Frequently Asked Questions (FAQs)
1. What is the current price of Linear Alpha Olefin (C10)?
As of June 2025, the spot price stands at:
• USD 680/tonne FOB US Gulf
• USD 1020/tonne FD Genoa (Italy)
• USD 920/tonne FOB Osaka (Japan)
• USD 890/tonne FOB Al Jubail (Saudi Arabia)
2. Who are the top Linear Alpha Olefin producers in the United States?
Major producers include Chevron Phillips Chemical, INEOS Oligomers, and ExxonMobil Chemical, with production hubs concentrated along the US Gulf Coast.
3. What are the main downstream applications of Linear Alpha Olefins?

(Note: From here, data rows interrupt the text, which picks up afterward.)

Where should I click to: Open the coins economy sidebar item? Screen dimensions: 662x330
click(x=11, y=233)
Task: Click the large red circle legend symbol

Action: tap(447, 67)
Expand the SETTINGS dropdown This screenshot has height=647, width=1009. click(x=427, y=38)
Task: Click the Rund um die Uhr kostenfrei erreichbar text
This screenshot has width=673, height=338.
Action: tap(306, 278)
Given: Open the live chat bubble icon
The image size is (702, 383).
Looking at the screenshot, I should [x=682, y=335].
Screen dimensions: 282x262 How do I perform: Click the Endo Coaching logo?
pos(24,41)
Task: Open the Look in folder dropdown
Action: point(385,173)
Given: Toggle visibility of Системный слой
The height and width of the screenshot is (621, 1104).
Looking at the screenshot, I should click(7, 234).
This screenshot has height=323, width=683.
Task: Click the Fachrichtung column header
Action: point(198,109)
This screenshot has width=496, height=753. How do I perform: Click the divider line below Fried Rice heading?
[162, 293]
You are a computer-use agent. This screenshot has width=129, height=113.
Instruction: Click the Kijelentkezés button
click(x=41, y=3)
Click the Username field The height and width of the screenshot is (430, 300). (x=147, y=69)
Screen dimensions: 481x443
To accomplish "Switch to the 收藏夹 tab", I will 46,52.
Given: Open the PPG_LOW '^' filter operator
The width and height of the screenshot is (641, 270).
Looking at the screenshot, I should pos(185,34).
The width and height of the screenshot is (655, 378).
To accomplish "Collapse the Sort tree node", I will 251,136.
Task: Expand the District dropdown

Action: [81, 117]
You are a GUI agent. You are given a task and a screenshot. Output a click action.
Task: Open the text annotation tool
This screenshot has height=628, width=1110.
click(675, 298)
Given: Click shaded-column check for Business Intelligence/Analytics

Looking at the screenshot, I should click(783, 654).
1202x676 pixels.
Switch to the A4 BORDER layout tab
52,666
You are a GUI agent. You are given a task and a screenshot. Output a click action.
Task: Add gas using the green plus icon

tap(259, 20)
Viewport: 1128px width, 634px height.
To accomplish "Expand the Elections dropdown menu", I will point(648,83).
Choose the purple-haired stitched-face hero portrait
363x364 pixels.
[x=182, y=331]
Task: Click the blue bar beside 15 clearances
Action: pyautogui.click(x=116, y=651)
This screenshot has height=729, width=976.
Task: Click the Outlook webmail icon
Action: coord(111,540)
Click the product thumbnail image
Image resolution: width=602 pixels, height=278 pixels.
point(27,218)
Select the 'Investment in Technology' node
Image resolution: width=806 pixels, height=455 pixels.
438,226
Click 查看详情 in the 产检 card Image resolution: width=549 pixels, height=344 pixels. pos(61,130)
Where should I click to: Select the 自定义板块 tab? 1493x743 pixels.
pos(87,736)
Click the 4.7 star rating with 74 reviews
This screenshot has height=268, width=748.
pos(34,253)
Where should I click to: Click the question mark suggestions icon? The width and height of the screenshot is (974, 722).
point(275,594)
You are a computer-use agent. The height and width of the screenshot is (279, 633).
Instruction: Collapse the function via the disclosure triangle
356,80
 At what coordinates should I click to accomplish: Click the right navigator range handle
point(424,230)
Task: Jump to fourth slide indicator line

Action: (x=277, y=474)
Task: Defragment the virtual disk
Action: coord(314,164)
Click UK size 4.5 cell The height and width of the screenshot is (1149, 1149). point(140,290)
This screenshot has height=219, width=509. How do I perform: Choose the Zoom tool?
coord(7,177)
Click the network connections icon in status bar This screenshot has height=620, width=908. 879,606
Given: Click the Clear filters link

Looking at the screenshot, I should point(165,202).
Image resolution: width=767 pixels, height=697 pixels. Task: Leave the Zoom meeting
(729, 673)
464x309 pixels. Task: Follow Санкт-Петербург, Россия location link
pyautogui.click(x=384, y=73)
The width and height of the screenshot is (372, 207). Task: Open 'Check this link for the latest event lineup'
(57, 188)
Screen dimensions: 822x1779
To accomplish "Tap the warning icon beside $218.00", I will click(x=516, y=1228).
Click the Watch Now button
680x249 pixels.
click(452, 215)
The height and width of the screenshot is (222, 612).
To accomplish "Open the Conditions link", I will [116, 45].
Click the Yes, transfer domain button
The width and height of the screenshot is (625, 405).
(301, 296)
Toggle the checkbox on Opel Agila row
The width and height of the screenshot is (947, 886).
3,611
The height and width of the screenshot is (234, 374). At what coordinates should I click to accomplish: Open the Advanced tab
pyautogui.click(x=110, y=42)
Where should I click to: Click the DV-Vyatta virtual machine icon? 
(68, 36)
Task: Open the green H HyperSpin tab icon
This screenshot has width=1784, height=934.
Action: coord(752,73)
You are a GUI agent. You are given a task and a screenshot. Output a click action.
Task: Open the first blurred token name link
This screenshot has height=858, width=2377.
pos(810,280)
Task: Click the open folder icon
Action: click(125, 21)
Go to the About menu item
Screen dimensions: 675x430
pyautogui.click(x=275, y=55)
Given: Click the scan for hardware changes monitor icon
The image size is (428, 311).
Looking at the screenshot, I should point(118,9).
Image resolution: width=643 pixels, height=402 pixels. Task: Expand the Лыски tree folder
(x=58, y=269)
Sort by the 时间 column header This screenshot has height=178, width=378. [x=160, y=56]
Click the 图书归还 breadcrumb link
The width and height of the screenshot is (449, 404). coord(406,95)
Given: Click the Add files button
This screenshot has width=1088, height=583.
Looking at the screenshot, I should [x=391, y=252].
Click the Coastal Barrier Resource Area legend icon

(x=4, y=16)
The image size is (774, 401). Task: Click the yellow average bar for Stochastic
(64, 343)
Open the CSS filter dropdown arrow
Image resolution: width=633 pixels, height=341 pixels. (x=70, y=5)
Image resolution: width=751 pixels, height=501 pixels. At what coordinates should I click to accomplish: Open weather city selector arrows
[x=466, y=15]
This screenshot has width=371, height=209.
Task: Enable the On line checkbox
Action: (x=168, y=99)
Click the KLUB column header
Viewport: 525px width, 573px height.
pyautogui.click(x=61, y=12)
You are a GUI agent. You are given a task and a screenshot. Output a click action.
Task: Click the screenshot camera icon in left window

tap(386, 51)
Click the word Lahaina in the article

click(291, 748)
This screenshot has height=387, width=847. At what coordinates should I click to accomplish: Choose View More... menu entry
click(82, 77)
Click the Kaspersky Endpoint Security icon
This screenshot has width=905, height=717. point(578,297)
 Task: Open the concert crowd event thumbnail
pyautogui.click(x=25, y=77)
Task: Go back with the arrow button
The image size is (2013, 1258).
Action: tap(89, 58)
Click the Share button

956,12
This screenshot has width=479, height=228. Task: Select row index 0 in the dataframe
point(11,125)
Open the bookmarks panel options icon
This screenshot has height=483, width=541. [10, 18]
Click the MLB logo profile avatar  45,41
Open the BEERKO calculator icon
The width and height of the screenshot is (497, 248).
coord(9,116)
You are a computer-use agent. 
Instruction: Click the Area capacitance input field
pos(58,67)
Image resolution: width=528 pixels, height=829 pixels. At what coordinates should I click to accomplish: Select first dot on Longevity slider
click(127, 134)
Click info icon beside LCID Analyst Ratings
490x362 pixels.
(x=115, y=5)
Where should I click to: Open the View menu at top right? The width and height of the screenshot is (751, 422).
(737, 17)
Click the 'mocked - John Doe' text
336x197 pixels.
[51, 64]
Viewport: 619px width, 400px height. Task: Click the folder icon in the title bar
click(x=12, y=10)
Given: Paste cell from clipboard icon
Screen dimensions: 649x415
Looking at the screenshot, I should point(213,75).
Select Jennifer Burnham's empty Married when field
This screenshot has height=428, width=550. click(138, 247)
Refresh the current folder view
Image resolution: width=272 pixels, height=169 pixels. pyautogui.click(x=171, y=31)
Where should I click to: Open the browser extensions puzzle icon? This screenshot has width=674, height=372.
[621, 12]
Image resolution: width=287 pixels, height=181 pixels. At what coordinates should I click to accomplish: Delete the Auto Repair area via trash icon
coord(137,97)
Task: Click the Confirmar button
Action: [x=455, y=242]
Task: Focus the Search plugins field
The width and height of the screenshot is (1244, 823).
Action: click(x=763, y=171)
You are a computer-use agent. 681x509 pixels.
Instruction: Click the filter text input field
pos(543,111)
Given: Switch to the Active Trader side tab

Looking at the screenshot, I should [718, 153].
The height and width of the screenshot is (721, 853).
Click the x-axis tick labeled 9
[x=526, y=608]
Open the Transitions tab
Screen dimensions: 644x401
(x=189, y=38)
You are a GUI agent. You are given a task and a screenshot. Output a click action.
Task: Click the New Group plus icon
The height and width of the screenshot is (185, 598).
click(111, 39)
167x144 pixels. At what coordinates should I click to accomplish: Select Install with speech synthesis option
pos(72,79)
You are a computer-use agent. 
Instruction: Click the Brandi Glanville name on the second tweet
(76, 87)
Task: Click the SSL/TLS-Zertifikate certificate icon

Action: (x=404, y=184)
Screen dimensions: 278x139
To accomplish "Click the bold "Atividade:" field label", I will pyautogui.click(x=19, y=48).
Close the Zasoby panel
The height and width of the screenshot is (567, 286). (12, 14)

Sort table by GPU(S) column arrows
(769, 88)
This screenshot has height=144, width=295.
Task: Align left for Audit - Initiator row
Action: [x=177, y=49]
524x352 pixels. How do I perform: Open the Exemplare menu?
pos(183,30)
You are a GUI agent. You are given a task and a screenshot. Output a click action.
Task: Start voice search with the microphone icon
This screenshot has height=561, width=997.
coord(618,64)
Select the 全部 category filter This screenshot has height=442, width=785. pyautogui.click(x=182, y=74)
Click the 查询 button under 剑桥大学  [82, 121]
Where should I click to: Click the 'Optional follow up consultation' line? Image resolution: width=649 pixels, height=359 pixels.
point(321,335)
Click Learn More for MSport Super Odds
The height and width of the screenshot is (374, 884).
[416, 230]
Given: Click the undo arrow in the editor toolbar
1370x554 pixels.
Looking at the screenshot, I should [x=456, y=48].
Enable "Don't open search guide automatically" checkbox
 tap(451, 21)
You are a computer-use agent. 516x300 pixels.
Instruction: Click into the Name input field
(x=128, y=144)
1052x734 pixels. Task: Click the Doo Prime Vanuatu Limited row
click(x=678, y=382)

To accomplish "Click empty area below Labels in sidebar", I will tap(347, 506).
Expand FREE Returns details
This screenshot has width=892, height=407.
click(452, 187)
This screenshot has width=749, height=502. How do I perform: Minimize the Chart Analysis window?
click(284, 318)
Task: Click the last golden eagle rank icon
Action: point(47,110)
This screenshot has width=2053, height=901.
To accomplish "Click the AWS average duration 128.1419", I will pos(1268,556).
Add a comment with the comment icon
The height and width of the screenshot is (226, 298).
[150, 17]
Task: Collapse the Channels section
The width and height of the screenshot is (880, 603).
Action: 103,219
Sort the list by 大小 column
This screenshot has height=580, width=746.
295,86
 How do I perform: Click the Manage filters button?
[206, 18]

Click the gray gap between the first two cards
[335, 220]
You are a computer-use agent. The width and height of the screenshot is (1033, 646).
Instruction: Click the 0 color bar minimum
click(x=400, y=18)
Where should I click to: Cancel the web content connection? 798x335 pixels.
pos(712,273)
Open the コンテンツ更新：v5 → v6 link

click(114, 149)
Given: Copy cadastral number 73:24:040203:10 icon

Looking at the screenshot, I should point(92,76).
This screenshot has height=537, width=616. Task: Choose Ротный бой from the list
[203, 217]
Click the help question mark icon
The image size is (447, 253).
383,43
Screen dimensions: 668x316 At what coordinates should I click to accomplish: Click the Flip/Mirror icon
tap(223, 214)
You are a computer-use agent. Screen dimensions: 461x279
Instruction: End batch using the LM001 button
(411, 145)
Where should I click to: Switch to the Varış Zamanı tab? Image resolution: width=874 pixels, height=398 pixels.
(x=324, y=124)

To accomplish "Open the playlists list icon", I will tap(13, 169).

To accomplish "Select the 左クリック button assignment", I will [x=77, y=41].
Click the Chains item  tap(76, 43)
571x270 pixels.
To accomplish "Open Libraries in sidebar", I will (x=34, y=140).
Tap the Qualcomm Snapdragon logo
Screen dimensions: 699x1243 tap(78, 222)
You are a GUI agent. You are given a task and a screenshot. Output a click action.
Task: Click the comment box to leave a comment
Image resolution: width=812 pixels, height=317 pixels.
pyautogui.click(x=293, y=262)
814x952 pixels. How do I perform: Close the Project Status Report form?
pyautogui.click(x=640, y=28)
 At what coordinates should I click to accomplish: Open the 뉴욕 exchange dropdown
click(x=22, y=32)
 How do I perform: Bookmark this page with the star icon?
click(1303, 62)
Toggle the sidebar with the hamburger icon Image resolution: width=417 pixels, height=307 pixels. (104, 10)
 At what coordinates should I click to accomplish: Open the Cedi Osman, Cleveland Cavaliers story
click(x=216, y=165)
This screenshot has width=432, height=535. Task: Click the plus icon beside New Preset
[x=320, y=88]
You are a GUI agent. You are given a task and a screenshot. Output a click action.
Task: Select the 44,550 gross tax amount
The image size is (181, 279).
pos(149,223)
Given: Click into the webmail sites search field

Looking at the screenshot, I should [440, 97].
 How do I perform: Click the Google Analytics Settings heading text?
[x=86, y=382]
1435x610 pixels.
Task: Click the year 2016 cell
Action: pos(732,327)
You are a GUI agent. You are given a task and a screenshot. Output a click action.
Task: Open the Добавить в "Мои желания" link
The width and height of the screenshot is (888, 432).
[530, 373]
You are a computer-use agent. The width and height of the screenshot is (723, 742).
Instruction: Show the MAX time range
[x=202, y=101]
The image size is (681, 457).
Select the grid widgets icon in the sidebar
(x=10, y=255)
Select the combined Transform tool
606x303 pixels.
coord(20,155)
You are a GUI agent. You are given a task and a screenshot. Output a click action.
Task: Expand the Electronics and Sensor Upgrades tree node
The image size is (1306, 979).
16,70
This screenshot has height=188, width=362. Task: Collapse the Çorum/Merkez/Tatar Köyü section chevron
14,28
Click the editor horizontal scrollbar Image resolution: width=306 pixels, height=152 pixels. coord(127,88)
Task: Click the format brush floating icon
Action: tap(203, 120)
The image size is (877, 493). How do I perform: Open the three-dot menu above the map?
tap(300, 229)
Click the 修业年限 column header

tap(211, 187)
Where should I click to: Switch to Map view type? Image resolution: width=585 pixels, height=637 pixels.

LAOs are primarily used in LAB (Linear Alkyl Benzene) production, synthetic lubricants, plasticizers, HDPE/LLDPE production, and detergents & surfactants.
4. Will Linear Alpha Olefin prices rise in Q3 2025?
Market outlook remains soft-to-stable, with modest upside possible in Asia and MEA if detergent demand picks up or if ethylene rebounds. However, oversupply and weak downstream pull may keep prices subdued.